══ LESETEXT

Einmal hat es die Rechtsprechung insoweit für unschädlich gehalten, wenn ein Betrieb des verarbeitenden Gewerbes erst nach Anschaffung (oder Herstellung) der betreffenden Wirtschaftsgüter, allerdings noch im selben Kalender-(Wirtschafts-)Jahr, zur Entstehung gelangt (siehe BFH-Urteil vom 3. April 1973 VIII R 31/71, BFHE 109, 292, BStBl II 1973, 578; vgl. auch das Urteil des erkennenden Senats vom 11. März 1988 III R 113/82, BFHE 153, 191, BStBl II 1988, 636, zu § 4b des Investitionszulagengesetzes - InvZulG - 1975).

Weiter übersieht das FG, daß die Auslegung des Begriffs "verarbeitendes Gewerbe" entsprechend der Einordnung nach dem systematischen Verzeichnis sich letztlich auf die in diesem Verzeichnis dokumentierte Verkehrsauffassung stützt (vgl. hierzu das Urteil in BFHE 118, 516, BStBl II 1976, 410). Die Verkehrsauffassung wird - wie die Klägerin zutreffend geltend macht - grundsätzlich jedoch nicht erst vom Fachausschuß "Systematiken" beim Statistischen Bundesamt gebildet. Dieses Gremium bestätigt lediglich, daß sich - im Falle der Umgruppierung - die bisherige Verkehrsauffassung geändert hat. Einer Umgruppierung im systematischen Verzeichnis geht mithin regelmäßig eine Änderung der Verkehrsauffassung der beteiligten Wirtschaftskreise voraus.

════

AUFGABE 1: Nenne alle Fundstellen im Bundessteuerblatt (BStBl), die im Lesetext angegeben sind.
AUFGABE 2: Erkläre mit den Worten aus dem Lesetext, warum einer Umgruppierung im systematischen Verzeichnis regelmäßig eine Änderung der Verkehrsauffassung vorausgeht.
Die Einträge spielen hierfür keine Rolle.

══ GEGEBENE EINTRÄGE

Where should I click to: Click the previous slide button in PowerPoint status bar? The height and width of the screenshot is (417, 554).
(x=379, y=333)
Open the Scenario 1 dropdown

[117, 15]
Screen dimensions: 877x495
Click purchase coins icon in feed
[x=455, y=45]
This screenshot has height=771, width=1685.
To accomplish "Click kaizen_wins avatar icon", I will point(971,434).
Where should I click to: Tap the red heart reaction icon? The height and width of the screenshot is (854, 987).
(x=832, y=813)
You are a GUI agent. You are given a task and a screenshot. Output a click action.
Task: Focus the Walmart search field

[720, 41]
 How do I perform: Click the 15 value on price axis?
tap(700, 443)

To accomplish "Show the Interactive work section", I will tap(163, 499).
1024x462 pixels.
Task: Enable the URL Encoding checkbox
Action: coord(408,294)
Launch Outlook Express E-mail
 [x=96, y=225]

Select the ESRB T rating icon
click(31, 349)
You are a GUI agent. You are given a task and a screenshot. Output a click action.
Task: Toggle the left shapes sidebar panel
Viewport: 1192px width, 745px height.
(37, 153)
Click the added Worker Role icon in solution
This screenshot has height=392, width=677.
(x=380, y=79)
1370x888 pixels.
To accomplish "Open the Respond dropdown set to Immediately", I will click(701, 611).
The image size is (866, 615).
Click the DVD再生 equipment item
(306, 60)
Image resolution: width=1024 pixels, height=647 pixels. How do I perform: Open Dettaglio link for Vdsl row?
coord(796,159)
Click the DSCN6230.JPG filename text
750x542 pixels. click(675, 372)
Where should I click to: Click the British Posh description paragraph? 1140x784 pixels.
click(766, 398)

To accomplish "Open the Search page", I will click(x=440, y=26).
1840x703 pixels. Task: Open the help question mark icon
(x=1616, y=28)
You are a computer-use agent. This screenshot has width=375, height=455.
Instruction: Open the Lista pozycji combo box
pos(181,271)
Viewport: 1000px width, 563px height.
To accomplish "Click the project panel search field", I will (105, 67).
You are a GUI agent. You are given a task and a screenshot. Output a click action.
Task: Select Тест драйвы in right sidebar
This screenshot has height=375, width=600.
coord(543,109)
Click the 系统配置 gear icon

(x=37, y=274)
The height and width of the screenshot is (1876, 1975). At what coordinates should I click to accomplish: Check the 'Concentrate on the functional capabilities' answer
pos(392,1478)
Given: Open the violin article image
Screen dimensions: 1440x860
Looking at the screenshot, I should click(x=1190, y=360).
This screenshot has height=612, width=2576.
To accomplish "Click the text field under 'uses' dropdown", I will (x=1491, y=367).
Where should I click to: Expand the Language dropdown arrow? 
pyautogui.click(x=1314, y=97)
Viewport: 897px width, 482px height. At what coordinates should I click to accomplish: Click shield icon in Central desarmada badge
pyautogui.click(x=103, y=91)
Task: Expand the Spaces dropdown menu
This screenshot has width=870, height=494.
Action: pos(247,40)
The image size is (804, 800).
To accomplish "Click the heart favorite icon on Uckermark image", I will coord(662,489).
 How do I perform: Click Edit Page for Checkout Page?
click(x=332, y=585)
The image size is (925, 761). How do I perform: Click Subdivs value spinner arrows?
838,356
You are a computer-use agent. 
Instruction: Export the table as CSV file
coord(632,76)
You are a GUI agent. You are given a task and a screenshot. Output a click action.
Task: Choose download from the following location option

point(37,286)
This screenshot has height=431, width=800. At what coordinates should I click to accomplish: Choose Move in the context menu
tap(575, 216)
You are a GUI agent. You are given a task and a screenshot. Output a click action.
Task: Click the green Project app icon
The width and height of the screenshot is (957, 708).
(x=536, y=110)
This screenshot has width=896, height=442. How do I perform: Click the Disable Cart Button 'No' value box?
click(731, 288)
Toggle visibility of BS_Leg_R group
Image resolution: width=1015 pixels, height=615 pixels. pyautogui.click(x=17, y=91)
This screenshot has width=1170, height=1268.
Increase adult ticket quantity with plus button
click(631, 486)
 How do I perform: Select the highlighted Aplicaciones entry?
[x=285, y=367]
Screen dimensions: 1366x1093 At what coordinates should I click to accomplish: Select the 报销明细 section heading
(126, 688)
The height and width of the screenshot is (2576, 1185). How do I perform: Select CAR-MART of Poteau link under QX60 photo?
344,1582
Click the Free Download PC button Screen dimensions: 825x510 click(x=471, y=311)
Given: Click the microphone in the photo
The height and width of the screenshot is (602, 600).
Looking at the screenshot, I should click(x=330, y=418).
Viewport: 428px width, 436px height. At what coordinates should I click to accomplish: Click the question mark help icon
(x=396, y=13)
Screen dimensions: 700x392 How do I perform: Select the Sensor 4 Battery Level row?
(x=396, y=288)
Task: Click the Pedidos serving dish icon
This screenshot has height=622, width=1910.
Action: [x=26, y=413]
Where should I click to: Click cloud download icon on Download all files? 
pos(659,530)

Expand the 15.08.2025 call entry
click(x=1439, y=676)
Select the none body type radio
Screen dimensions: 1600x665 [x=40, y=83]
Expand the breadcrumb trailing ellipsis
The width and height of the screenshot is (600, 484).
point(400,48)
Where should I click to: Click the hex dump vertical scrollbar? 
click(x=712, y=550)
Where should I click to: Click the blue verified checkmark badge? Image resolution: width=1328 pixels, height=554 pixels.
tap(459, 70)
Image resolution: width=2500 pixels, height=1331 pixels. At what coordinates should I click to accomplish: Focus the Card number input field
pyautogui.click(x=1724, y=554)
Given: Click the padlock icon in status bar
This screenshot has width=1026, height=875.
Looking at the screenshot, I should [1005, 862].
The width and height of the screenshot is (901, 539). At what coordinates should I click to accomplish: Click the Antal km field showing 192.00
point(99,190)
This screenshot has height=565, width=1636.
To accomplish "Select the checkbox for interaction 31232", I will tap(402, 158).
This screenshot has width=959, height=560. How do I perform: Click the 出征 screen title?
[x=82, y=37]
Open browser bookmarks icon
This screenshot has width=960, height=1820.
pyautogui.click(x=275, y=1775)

════

LÖSUNG 1:
BStBl II 1973, 578
BStBl II 1988, 636
BStBl II 1976, 410

LÖSUNG 2: Die Verkehrsauffassung wird grundsätzlich nicht erst vom Fachausschuss "Systematiken" beim Statistischen Bundesamt gebildet. Dieses Gremium bestätigt bei einer Umgruppierung lediglich, dass sich die bisherige Verkehrsauffassung geändert hat.